A novel stereo-camera-based methodology was developed to capture three-dimensional initial conditions and trajectories of disc golf throws. This data was used to identify the aerodynamic coefficients of physics-based models. These models included six aerodynamic coefficients that depended on five independent variables. Disc wobble was included as a variable affecting the aerodynamic coefficients for the first time. Its effect on model performance was compared to simpler models, which excluded it. The models used various coefficient estimation methods for parameter identification, including polynomial functions and a recently proposed deep-learning approach. The deep-learning approach modelled some relationships with a neural network, which had the benefit of allowing the model to form the most appropriate relationships without relying on functional approximations. Polynomial functions were also used to augment a model that used coefficients previously determined from computational fluid dynamics. These approaches were validated using experimental trajectory data. The model using a mix of computational fluid dynamics data and polynomial functions showed significant improvement over the baseline computational fluid dynamics model. The complete polynomial approaches resulted in the best performing models and showed good agreement with the validation data. The neural network approaches mostly performed well, but could not beat the pure polynomial approaches. The incorporation of disc wobble as a variable affecting the aerodynamic coefficients showed a negligible improvement over the models that disregarded it. Further model improvement is unlikely without first addressing measurement errors in data collection, particularly pertaining to disc attitude, which is the disc plane's orientation relative to the global coordinate system.

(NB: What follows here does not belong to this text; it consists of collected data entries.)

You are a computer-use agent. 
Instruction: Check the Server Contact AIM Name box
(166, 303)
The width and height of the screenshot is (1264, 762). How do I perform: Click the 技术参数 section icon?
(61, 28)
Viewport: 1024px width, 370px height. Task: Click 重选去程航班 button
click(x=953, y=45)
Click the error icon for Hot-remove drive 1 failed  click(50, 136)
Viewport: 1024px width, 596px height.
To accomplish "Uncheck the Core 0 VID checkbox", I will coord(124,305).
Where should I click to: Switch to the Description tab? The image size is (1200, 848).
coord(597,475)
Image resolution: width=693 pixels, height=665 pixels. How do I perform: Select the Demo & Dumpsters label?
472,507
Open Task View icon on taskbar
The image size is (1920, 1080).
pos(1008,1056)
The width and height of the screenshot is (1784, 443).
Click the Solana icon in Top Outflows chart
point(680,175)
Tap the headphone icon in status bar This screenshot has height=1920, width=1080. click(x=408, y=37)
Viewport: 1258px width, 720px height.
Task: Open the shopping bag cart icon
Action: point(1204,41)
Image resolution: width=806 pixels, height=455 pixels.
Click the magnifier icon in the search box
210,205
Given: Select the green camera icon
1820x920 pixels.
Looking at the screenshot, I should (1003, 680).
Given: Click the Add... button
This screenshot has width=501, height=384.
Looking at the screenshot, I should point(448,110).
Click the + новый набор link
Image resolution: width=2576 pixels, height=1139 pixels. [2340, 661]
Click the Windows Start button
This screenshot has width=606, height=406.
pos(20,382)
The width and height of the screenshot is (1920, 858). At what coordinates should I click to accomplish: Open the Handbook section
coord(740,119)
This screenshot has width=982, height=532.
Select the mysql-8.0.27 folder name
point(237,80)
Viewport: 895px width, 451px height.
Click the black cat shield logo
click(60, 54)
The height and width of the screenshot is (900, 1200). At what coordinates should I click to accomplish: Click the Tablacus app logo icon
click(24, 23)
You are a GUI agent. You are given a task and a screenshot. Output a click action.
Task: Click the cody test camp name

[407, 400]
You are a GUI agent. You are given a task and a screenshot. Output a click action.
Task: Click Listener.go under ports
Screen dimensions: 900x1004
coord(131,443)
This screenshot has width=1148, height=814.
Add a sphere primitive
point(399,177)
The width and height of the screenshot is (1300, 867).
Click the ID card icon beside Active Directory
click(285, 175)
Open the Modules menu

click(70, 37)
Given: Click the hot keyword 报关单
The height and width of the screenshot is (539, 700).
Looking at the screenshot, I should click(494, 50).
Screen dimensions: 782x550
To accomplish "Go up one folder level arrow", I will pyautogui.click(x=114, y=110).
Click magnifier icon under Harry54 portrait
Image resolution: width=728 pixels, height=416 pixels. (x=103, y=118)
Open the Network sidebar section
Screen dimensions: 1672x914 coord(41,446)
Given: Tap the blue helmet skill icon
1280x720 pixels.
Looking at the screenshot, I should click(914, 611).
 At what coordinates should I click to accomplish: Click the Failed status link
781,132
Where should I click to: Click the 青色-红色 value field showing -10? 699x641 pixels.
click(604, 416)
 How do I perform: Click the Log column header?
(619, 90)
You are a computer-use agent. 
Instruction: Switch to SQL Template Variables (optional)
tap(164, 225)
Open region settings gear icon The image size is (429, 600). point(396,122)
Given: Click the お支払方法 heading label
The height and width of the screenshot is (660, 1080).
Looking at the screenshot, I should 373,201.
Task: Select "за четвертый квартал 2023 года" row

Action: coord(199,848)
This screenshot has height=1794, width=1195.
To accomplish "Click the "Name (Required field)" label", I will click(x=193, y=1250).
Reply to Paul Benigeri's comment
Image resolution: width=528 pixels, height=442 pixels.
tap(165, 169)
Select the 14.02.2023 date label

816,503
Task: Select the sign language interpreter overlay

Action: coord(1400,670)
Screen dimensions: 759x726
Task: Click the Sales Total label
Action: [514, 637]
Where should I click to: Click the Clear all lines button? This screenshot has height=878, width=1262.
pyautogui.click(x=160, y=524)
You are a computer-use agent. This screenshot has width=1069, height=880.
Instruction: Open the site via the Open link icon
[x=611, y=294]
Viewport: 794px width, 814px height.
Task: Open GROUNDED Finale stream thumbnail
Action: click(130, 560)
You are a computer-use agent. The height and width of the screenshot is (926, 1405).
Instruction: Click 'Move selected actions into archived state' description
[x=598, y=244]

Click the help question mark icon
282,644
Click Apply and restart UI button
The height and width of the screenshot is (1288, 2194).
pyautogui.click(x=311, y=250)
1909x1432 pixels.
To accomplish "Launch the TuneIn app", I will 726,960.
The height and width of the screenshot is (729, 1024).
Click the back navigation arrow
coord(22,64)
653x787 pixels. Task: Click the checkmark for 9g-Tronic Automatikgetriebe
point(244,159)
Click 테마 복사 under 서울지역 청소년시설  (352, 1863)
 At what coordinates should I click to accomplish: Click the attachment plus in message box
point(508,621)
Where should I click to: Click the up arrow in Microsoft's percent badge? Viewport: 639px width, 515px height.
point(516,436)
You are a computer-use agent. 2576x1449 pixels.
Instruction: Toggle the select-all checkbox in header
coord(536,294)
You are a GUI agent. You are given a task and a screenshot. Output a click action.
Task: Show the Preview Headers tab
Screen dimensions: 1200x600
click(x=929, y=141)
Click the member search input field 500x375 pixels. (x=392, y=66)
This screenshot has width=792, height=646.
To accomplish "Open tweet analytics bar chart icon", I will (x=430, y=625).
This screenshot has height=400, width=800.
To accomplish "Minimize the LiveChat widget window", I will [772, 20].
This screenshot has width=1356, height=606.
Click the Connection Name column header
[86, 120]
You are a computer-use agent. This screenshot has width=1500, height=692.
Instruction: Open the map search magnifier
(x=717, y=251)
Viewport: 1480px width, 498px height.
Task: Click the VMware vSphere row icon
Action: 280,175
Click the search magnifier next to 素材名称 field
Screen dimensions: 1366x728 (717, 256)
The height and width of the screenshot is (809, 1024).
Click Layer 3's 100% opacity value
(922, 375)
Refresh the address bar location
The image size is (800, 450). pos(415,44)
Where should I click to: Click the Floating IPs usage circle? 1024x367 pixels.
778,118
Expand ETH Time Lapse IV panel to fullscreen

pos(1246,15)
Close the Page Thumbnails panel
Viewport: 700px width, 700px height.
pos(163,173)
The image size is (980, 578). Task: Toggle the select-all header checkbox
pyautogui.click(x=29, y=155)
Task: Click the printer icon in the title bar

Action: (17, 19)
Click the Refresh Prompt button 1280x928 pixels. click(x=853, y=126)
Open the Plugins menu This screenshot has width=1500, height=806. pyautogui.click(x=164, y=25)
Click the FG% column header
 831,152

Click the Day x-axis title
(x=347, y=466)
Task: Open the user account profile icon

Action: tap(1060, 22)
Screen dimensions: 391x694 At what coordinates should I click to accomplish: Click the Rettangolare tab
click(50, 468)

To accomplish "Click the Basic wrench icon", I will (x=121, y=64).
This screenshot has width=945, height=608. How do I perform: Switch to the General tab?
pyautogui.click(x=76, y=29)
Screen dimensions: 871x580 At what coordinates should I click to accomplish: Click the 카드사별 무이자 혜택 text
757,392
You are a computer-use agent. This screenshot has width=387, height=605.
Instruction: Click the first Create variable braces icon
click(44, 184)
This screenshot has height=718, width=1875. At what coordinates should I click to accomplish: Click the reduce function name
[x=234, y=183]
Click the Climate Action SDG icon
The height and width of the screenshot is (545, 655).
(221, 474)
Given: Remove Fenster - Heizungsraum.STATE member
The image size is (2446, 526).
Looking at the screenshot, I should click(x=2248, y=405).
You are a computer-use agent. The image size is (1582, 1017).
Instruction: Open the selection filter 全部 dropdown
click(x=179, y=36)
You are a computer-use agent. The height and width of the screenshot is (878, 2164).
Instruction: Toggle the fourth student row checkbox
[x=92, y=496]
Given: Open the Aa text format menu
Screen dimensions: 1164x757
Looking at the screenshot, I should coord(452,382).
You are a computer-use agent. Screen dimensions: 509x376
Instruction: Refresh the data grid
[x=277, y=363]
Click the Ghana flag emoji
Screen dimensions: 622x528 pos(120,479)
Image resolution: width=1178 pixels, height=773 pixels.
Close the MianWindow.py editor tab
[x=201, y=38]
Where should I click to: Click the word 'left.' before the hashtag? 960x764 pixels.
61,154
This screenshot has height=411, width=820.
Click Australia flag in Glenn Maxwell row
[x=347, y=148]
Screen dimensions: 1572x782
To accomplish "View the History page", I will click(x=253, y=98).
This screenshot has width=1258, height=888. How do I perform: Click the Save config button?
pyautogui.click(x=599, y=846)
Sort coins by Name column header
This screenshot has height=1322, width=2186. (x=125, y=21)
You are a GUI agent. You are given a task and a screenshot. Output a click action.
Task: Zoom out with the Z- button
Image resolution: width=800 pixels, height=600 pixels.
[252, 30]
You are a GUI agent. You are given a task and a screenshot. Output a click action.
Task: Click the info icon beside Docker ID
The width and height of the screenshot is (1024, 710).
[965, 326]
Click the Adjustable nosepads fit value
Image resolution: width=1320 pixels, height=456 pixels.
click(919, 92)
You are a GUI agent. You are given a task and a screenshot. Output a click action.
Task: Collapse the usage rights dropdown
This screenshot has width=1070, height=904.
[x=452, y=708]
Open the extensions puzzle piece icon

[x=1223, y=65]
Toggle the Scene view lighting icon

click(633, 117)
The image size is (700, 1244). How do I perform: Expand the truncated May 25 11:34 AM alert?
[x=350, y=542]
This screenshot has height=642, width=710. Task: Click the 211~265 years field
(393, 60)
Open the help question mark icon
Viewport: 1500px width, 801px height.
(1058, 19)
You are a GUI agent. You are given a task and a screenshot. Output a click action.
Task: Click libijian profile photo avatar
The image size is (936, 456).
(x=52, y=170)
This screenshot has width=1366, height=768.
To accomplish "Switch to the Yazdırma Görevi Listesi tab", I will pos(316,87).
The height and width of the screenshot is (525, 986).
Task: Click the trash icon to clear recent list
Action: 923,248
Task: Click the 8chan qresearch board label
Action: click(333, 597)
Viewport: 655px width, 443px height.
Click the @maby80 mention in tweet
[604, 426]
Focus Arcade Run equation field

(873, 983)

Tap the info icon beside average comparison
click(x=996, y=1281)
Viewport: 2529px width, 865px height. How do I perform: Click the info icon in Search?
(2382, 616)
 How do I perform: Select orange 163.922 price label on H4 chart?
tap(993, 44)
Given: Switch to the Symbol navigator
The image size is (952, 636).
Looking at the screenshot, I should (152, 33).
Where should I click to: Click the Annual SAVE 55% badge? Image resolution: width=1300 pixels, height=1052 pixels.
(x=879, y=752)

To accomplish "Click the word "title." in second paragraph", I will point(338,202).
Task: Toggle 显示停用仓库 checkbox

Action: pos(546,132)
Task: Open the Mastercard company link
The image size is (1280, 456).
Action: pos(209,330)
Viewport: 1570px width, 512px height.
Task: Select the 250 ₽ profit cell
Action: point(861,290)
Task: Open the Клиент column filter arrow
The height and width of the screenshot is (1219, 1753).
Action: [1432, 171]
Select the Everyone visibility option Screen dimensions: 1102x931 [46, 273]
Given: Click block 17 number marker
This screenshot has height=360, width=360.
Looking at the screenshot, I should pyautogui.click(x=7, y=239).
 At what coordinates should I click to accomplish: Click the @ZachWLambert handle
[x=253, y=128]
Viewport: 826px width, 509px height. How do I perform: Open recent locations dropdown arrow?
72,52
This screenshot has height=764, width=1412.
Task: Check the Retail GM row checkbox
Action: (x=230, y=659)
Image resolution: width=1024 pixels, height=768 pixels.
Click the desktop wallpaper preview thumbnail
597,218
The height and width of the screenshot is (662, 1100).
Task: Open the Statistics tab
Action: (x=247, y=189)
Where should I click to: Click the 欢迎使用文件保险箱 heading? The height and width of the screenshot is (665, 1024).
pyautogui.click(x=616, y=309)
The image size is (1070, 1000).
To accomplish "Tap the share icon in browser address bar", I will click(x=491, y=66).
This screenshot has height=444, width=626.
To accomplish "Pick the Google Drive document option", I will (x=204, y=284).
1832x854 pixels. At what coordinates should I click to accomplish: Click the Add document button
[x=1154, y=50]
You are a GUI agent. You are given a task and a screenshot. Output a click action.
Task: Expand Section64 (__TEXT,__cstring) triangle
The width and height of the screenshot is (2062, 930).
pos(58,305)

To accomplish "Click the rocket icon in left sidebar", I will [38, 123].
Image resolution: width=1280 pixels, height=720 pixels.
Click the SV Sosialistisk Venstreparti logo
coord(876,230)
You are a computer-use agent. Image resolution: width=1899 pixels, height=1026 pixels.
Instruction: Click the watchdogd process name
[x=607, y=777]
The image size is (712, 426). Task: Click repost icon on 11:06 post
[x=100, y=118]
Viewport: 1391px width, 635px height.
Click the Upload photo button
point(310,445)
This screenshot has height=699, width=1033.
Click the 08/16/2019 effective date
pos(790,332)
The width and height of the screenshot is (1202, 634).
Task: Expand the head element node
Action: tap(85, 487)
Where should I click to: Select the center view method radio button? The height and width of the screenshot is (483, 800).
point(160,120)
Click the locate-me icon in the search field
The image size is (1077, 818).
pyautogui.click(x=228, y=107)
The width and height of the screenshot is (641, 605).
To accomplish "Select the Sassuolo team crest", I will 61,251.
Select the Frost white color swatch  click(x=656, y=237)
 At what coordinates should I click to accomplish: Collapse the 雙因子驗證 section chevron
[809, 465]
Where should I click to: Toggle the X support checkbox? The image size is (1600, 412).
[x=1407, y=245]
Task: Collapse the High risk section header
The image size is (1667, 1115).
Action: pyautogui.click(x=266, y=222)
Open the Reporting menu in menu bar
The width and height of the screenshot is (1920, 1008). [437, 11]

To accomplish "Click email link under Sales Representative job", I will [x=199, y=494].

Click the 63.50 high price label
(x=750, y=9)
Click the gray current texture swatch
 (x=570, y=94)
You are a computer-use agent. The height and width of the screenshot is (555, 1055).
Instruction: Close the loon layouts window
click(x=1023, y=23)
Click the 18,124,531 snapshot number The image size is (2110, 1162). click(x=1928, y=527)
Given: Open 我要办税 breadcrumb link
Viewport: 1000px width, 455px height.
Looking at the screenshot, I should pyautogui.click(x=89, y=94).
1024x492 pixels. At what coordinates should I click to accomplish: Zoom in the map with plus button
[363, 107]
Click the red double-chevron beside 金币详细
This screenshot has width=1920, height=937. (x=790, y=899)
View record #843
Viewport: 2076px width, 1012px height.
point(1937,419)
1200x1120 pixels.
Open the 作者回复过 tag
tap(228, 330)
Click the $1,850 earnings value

The possibility of a trajectory-based test standard for discs was also explored, highlighting the need to carefully choose standardized initial conditions to evaluate disc trajectories with a wide range of flight characteristics. Possible approaches for quantifying flight numbers were also discussed. Considerations for disc mass, initial spin ratio, and air density were also highlighted as these factors were shown to affect disc flight and can have implications for a testing standard.

This research contributes to the growing work surrounding disc golf, by proposing a capture method for three-dimensional disc golf trajectories and validated physics-based disc trajectory models, and by exploring a standardized disc rating system. This work contributes to the understanding of disc behaviour for both manufacturers and players alike, and propels disc golf towards a more scientifically informed future.